Here’s a simple alternative: apply the hashing trick that we used for vectors to matrices. Recall that in the exact case we compute matrix entries via
\[M[i,j]= \sum_k U[i,k]V[j,k]\]
Now denote by \(h_u\) and \(h_v\) hash functions mapping pairs of integers to a given hash range \(\{0, \ldots N-1\}\). Moreover, let \(\sigma_u\) and \(\sigma_v\) be corresponding Rademacher hash functions which return a binary hash in \(\{\pm 1\}\). Now replace the above sum via
\[M[i,j]= \sum_k u[h_u(i,k)]\sigma_u(i,k) v[h_v(j,k)] \sigma_v(j,k)\]
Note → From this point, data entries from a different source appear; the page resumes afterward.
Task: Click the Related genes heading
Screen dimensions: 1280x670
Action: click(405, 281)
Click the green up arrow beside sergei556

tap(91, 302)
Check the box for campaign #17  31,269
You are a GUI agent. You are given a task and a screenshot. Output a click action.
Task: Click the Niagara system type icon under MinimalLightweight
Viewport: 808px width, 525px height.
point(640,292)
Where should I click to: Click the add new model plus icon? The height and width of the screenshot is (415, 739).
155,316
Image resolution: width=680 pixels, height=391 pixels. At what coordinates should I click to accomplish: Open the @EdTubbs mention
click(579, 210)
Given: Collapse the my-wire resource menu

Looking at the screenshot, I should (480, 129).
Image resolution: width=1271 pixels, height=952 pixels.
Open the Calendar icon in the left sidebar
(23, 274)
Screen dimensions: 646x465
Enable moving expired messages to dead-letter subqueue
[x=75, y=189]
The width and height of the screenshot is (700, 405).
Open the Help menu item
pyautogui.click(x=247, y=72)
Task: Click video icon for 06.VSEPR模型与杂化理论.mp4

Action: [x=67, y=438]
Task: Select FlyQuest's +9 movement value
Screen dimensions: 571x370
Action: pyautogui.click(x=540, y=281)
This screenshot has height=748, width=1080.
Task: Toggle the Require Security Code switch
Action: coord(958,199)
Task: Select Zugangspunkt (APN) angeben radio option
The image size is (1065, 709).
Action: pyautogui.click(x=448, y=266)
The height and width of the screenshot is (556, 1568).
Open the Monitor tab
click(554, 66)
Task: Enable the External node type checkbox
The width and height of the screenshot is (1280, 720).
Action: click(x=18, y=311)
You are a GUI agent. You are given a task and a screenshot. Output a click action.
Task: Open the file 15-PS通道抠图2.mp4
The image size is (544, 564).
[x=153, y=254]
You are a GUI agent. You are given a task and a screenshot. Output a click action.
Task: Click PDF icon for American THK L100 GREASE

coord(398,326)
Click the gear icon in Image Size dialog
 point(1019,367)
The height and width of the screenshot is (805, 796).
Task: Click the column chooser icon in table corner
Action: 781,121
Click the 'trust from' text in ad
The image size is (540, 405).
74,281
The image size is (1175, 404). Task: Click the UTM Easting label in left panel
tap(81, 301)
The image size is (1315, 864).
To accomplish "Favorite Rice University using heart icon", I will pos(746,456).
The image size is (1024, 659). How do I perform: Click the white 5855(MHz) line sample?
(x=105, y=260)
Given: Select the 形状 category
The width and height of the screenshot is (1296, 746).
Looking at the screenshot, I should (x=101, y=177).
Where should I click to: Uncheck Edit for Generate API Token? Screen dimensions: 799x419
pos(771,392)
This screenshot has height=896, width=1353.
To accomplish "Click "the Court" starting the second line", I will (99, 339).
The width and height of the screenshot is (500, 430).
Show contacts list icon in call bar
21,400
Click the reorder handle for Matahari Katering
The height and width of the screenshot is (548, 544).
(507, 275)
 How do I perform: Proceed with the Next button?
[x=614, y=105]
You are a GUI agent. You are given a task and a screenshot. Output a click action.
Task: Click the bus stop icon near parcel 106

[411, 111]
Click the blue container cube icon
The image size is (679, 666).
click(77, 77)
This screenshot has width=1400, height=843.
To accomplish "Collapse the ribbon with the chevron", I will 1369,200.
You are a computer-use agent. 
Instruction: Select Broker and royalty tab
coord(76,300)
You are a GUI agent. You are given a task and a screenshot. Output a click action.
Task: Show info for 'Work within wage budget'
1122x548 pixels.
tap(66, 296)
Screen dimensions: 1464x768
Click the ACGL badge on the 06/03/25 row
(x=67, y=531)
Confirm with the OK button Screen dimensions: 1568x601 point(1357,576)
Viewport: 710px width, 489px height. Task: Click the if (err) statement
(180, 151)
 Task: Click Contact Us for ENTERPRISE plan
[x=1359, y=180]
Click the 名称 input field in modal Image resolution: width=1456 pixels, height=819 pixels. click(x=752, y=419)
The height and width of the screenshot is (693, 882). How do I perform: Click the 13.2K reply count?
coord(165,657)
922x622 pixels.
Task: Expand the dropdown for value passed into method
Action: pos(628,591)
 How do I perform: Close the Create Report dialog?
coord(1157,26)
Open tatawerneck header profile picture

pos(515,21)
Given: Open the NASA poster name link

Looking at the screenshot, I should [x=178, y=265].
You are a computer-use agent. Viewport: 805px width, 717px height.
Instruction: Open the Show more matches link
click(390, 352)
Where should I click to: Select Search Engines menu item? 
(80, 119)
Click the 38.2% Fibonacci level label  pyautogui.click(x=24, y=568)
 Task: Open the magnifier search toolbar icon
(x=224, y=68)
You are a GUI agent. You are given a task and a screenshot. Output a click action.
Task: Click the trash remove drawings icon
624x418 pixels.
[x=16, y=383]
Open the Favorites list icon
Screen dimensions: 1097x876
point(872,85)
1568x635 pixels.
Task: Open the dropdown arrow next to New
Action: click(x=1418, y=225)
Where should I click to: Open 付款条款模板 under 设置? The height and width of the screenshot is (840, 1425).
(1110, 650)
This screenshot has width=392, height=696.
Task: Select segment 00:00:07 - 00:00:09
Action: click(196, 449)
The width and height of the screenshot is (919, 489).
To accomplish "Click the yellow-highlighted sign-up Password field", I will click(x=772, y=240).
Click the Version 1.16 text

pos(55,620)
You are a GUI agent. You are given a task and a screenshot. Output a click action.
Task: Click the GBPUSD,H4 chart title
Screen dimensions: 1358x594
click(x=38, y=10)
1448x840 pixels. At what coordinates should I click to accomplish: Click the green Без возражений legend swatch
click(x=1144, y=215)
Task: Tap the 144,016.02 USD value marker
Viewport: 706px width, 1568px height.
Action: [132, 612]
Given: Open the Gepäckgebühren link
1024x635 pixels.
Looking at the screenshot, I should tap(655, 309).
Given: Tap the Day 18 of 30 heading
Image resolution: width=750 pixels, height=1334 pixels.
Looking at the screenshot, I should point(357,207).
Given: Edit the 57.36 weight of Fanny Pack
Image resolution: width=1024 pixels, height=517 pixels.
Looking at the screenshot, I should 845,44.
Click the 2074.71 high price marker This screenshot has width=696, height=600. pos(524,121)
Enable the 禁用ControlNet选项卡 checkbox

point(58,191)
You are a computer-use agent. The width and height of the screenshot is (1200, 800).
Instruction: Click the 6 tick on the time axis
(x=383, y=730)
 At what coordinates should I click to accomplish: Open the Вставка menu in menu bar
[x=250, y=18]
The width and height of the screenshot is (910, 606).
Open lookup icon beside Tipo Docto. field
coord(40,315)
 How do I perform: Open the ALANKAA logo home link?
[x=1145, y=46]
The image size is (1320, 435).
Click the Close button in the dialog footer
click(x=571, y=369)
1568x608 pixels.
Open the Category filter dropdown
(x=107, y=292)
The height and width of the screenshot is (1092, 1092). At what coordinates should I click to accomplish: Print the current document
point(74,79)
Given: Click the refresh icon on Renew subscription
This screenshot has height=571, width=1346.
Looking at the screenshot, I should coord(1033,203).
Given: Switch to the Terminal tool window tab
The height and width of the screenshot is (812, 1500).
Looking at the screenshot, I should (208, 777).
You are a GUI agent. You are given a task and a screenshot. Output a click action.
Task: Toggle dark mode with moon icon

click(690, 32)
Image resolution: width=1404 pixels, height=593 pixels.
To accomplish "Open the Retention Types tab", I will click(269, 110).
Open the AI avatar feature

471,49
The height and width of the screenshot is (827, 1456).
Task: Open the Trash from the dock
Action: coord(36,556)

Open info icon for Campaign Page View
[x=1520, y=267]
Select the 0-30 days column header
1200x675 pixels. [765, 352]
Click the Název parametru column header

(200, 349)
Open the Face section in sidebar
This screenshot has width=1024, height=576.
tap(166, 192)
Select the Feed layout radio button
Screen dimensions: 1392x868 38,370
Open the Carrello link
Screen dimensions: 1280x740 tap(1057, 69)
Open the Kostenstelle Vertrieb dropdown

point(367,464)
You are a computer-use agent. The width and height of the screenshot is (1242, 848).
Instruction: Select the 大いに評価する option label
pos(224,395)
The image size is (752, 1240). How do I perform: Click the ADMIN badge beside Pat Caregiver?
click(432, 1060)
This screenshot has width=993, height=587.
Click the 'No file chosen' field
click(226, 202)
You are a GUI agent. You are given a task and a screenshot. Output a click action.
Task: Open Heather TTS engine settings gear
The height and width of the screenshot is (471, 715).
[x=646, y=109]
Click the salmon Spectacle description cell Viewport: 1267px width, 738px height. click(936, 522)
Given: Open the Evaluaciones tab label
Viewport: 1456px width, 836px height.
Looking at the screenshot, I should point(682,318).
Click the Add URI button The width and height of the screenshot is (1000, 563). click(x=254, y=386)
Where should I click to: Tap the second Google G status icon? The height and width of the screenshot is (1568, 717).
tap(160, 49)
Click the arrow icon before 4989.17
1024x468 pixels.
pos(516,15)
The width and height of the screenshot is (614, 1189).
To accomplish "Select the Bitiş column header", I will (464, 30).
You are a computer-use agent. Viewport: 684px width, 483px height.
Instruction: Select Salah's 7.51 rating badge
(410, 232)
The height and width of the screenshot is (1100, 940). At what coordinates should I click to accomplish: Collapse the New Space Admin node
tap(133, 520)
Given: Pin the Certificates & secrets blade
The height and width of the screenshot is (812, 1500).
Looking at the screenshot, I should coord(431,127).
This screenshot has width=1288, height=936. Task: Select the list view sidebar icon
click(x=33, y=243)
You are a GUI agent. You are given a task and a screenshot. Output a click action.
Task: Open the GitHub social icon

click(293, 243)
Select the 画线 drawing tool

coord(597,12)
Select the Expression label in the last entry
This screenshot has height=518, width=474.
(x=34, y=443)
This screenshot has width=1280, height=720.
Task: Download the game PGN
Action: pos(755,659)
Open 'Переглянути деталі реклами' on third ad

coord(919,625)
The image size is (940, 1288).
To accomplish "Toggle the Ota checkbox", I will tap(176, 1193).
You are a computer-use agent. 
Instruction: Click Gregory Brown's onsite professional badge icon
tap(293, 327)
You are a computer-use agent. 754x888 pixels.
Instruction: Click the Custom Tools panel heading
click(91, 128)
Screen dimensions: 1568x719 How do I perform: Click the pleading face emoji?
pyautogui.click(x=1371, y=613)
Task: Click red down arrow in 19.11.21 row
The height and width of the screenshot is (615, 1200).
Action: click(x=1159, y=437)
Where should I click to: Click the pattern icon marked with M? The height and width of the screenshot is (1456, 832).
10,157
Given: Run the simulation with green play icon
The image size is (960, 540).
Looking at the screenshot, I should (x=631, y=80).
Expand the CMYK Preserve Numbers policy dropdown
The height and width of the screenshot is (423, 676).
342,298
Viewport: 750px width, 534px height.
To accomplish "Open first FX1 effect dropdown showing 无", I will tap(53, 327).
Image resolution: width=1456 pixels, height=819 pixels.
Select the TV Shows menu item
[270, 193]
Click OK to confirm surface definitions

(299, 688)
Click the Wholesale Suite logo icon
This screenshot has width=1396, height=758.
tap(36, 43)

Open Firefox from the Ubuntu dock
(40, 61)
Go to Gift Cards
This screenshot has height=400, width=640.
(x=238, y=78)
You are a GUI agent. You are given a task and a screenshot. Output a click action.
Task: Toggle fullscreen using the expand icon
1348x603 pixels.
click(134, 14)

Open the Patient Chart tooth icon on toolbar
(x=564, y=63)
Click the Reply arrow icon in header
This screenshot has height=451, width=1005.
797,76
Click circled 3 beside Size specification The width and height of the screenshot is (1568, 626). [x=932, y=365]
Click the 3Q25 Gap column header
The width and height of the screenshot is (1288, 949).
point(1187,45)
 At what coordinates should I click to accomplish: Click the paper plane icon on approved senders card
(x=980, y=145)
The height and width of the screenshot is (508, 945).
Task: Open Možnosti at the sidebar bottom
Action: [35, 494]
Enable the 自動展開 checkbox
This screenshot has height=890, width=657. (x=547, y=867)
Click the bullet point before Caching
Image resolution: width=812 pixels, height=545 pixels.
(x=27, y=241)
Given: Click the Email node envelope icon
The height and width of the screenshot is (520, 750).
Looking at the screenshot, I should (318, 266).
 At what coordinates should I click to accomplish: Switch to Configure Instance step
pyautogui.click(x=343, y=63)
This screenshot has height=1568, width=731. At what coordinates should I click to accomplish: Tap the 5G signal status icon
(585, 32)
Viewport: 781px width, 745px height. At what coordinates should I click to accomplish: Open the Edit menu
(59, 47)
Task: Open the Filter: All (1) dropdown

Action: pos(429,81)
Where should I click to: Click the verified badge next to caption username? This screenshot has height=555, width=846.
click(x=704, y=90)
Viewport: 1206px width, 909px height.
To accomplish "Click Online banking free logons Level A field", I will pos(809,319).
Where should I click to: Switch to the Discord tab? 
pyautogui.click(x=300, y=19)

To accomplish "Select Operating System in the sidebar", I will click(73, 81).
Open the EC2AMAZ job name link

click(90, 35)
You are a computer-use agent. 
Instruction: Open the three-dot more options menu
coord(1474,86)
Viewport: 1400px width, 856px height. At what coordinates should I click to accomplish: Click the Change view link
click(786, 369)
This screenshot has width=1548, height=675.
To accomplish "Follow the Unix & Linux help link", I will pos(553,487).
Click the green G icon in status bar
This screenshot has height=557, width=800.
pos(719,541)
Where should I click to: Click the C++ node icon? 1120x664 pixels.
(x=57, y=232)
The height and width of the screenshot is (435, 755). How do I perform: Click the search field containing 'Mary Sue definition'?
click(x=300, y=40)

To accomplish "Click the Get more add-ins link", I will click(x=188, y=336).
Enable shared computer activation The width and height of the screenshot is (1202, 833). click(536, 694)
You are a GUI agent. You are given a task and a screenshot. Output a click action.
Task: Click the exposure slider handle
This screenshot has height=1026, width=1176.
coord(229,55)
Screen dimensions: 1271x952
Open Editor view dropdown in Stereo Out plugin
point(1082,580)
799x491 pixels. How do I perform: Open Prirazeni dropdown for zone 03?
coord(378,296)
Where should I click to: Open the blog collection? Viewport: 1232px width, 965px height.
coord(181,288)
What happened is that now all access into \(U\) is replaced by access into a vector \(u\) of length \(N\) (and the same holds true for \(V\)). Why does this work: firstly, we can prove that if we construct \(u\) and \(v\) from \(U\) and \(V\) via
\[u[k]=\sum_{h_u(i,j)=k} \sigma_u(i,j) U[i,j] \text{ and } v[k]= \sum_{h_v(i,j) =k} \sigma(i,j) V[i,j]\]
then the approximate version of \(M[i,j]\) converges to the correct \(M[i,j]\) with variance \(O(1/N)\) and moreover that the estimate is unbiased. Getting the exact expressions is a bit tedious and they’re described in the paper. In practice, things are even better than this rate: since we never use \(U\) and \(V\) but always \(u\) and \(v\) we simply optimize with respect to the compressed representation.
One of the advantages of the compressed representation is that we never really need to have any knowledge of all the rows of \(U\). In particular, rather than mapping user IDs to rows in \(U\) we simply use the user ID as the hash key. If a new user appears, memory is effectively allocated to the new user by means of the hash function. If a user disappears, his parameters will simply get overwritten if we perform stochastic gradient descent with respect to the \(u\) and \(v\) vectors. The same obviously holds for movies or any other entity one would like to recommend.
Bottom line - we now can have fast (in memory) access to user parameters regardless of the number of users. The downside is that the latency is still quite high: remember that the hash function requires us to access \(u[h_u(i,k)]\) for many different values of \(k\). This means that each access in \(k\) is a cache miss, i.e. it’ll cost us 100-200ns RAM latency rather than the 10-20ns we’d pay for burst reads. How to break this latency barrier is the topic of one of the next posts.
PS: The image above depicts a cup of Hash coffee being prepared. The coffee shop in Melbourne has since gone out of business. Hashing, hasn’t, though.